近年国内で大地震が多数発生していますし、首都圏直下地震の発生の可能性がある中で、地域と連携した防災教育の必要を強く感じています。この調査結果は3月のシンポジウムで共有して、本校と近隣の災害防止に役立てていく計画です。
4.校内研修
本校では一昨年より「将来構想プロジェクト」、昨年より「カリキュラム検討委員会」を立ちあげ、大学、高校、大学入試の3つの側面から進行されている「高大接続システム改革」を踏まえて、教育課程の研究をしてきました。このほど12月9日にカリキュラム検討委員会主催で、駿台教育研究所の進学情報センター長の石原賢一先生を講師にお招きした校内研修会が実現しました。本校教員63名が参加し、研修結果を各教科に持ち帰りました。中央教育審議会のメンバーをはじめ様々な関係者と面識のある石原先生からは、実際的なお話が聞けました。これらを活かして次年度から、少しずつですが新しい取り組みが始められることになりました。
5.グローバル報告会
今年の夏に実施された、エンパワーメント・プログラム、オーストラリア研修、台湾研修の成果発表会が12月10日に開催されました。
既にホームページ「成城生SCHOOL LIFE」で紹介されていますが、311名の参加者を得て盛会でした。
特に今年は、準備、運営、司会をすべて生徒に任せました。私は始めの挨拶をしただけで、すっかり聴衆の一人になりきって、ユーモアあふれるプレゼンを楽しみながら聞いていました。生徒達はまだまだ不慣れで、課題も残りますが、成城変わってきたなと改めて感じました。
6.マリー・インターナショナルスクール(数学・理科の出前授業)
12月12~14日の3日間、先月号で紹介した「マリー・インターナショナルスクール」の出前授業の「本番」が実施されました。

[データセットのエントリ]
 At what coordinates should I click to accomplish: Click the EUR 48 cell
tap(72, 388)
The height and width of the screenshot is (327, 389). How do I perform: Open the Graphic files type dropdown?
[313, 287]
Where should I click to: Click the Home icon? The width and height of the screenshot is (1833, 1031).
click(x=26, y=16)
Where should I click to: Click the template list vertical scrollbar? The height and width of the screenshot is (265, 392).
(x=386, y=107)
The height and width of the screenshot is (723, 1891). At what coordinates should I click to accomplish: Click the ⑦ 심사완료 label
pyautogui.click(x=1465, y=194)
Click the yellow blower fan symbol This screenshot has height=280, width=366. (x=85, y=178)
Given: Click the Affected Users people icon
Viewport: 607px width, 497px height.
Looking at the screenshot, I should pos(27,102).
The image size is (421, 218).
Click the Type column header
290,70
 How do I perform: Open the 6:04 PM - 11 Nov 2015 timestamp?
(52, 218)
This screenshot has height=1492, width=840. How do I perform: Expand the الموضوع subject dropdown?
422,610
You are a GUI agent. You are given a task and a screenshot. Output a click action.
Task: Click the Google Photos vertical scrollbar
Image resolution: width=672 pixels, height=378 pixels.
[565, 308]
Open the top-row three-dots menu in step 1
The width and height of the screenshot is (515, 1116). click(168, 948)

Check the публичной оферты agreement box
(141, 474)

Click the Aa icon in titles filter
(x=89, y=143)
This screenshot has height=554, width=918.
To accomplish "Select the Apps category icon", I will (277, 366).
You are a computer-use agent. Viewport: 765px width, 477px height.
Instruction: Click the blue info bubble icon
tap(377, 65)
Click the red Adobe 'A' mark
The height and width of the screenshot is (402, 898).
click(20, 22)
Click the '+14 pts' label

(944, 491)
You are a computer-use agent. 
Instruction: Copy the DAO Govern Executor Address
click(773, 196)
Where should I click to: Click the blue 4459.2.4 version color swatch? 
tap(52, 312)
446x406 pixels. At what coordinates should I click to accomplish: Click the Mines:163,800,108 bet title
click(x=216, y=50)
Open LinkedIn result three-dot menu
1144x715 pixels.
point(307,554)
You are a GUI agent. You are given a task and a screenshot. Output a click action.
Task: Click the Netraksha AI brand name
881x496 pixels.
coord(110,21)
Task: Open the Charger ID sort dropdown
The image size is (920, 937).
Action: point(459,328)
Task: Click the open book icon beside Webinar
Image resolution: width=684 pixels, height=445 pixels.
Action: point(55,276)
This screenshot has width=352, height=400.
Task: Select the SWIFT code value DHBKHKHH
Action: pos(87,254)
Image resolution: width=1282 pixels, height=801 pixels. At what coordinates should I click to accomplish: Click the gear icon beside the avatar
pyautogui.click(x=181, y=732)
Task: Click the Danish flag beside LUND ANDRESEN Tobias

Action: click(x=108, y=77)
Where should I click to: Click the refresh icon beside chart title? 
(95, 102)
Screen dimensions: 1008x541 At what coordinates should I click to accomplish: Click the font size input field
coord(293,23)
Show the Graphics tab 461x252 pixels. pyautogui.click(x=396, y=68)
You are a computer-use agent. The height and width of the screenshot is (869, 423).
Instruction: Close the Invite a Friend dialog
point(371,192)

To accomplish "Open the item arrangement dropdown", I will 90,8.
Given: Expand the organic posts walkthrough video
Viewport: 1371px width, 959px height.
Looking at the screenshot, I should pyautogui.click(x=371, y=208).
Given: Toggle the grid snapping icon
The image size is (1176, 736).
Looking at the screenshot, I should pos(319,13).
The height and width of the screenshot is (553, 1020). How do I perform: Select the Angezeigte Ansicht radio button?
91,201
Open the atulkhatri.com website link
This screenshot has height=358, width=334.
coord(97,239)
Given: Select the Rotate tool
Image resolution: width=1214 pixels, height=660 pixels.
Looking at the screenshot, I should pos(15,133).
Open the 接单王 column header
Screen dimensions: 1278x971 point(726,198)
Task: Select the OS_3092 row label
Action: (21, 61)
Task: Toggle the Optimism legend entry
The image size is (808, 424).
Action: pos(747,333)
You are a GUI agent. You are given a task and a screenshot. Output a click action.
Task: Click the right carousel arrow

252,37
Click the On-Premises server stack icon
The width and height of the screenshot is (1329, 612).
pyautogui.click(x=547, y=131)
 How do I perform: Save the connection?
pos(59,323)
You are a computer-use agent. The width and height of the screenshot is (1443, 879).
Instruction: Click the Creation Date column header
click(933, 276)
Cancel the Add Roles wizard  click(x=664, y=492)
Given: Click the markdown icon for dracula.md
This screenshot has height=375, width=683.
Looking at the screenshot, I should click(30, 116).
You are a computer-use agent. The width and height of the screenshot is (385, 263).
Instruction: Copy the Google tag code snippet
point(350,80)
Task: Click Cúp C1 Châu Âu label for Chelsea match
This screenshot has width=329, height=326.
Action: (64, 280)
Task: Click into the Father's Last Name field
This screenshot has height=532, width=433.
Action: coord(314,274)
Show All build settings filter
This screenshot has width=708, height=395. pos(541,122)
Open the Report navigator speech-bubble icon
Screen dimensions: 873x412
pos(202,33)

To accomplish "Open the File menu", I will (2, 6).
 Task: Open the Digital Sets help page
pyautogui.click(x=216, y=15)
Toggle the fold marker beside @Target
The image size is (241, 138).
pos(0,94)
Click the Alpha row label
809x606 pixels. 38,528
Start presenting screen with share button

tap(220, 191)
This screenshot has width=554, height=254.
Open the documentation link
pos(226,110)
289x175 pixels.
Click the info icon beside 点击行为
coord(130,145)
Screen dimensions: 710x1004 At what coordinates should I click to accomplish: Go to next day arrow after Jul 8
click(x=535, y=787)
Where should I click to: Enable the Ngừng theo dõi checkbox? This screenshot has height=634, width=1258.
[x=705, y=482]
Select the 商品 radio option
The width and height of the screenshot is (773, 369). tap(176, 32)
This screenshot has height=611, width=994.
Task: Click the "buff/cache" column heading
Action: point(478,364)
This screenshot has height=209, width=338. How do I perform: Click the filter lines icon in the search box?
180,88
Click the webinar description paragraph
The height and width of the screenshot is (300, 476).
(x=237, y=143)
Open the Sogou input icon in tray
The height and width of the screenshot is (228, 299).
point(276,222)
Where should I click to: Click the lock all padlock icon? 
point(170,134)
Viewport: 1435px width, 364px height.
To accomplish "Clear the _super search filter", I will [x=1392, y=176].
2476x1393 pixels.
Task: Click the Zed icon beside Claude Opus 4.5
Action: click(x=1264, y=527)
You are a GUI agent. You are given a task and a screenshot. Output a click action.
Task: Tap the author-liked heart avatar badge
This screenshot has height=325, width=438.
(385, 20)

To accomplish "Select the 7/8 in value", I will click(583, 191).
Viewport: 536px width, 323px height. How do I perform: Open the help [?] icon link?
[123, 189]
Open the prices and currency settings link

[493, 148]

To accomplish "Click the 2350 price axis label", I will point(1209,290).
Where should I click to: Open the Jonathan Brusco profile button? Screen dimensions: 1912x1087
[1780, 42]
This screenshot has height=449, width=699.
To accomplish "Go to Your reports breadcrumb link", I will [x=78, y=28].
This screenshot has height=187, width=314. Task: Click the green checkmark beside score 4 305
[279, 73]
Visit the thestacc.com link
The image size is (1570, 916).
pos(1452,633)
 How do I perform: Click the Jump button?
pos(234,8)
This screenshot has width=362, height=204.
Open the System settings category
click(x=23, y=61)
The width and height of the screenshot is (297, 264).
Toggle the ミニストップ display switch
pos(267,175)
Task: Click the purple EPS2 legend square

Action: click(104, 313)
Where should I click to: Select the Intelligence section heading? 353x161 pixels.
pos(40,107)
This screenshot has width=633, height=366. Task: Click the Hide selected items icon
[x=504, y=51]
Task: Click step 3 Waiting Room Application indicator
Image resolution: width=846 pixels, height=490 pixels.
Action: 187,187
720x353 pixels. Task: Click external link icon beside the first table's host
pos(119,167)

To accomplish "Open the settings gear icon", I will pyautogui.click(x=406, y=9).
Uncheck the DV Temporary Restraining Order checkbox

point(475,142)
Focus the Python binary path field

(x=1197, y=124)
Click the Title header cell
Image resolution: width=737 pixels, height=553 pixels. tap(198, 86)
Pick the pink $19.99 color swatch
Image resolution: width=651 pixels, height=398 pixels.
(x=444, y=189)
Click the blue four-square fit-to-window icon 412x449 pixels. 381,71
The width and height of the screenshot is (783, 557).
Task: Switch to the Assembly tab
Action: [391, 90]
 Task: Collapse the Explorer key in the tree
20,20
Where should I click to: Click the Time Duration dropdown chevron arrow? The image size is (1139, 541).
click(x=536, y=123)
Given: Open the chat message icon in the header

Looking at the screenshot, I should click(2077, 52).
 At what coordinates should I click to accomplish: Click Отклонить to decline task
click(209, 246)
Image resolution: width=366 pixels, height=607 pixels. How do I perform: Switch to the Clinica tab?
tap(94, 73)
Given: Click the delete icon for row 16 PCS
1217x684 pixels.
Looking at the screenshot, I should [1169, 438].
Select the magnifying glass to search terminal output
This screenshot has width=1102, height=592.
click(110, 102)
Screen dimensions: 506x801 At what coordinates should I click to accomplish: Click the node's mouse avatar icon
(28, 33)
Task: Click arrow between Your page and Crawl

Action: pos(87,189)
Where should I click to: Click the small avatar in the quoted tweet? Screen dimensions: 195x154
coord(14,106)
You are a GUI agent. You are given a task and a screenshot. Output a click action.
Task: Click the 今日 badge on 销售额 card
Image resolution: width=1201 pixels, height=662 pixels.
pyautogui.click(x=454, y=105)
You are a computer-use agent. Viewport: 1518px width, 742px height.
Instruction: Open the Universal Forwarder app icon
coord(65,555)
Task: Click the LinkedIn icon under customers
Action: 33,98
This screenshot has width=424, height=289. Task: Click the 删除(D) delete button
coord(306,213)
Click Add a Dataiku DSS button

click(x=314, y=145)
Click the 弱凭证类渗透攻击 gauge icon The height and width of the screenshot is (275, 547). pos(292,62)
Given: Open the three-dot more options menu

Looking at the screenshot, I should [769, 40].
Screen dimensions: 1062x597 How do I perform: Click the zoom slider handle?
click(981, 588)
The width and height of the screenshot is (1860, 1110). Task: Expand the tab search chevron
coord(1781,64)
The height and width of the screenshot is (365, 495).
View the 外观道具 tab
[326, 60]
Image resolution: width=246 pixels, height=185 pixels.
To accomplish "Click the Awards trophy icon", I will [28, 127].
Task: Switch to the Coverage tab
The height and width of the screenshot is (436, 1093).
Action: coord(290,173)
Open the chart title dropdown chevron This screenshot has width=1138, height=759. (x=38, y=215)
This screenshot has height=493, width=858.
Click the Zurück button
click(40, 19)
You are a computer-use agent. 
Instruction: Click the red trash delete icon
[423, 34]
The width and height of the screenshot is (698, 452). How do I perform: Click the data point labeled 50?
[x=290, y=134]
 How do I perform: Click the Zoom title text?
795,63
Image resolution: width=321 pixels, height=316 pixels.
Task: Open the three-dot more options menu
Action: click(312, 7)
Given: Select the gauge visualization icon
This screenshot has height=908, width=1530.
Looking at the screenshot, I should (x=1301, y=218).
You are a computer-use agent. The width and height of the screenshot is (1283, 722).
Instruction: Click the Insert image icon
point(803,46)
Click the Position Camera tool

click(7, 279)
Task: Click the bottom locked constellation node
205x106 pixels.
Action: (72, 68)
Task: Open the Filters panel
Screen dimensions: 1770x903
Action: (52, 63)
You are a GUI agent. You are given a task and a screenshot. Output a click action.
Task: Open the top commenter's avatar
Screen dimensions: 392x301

### 演習の構成
**A.** エントリのうち、「is (1443, 879).」を含む行で始まり「Looking at the screenshot, I should click(30, 116).」を含む行で終わる部分を、1行につき1つの文字列とするJSONリストに整形してもらえますか？空行は含めないでください。
**B.** 学校の取り組みを伝える文章を、最後の文に続けて書き進めてもらえますか？
学校の取り組みを伝える文章とエントリは、それぞれ別の出典から取られています。

### 演習の解答
**A.**
[
  "You are a computer-use agent. The width and height of the screenshot is (1443, 879).",
  "Instruction: Click the Creation Date column header",
  "click(933, 276)",
  "Cancel the Add Roles wizard  click(x=664, y=492)",
  "Given: Click the markdown icon for dracula.md",
  "This screenshot has height=375, width=683.",
  "Looking at the screenshot, I should click(30, 116)."
]

**B.**
多数の申し込み者が予測されたため、今回は中学1年と2年の希望者を対象にしました。128名の参加者全員が数学(面積 area)と理科の実験(気圧 air pressure)の授業を英語で体験しました。
特に今回は、授業の最後に全員がプレゼンを実施することとし、各自が、①Study ②Feelings ③Found outの3つを盛り込んで発表し、Any question? で締めくくるとい内容になりました。生徒達は参観していた先生方からの英語の質問に緊張しながら答えていました。生徒の作文を読むと好評だったことがよくわかります。
作文の中に「親に勧められて仕方なく参加し、プレゼンをすると聞いて最悪だ!と思ったけれど、終わってみたらやっぱりいい経験だったと思う。」というのがありました。学年主任からは「親に言われて参加するのは無し。」と伝えられたそうなのですが…、実はそうだったのですね・・・。体験することが先か、自主性の尊重が先か、中学1、2年のうちは難しいところです。とにもかくにも素晴らしい出前授業でした。マリースクールの先生方、ありがとうございました。
7.幼稚園クリスマス会
牛込成城幼稚園のクリスマス会に招かれました。JETのブライアン先生と一緒に参加しました。猿蟹合戦やかぐや姫の劇、ブライアン先生に英語で習った「きよしこの夜」の歌など、どれもかわいらしくて、思わず微笑んでしまいました。
8.雨活アイデアコンテスト2016
特定非営利活動法人「雨水市民の会」が主催している「雨活アイデアコンテスト」に今年も参加しました。今年は標語部門<中学生の部>で中学1年伊藤涼介君が佳作に入賞しました。作品は「雨の旅 集めた水で 七変化」おめでとうございます‼
9.中学時代の担任
九十歳になる私の中学時代の恩師が、本校の近くにある区立小学校で講師として招かれたそうです。「近くに行くけど、いるかい?」と電話が入り、校長室を訪ねてくださいました。突然の訪問で一気に数十年前にタイムスリップ。「やぁウタちゃん、久しぶりだね。元気で何よりだ。」校舎内の展示を眺めて「すごい伝統校だなぁ。頑張れよ。」先生と話している私は、まるで担任の先生に励まされている生徒のようでした。とても九十歳とは思えない笑顔の師は、母校中野区立第八中学校で数学を教えて下さった先生で、後に八丈島の校長先生になられました。不思議なご縁です。
「本当は誰も、明日をよく生きたいと思っているんだよ。」教育の道を選んだ私にどれほどの影響を与えて下さったことか。理想の教育を教えて下さった先生が再び、”初心忘るべからず”と伝えにきて下さったようでした。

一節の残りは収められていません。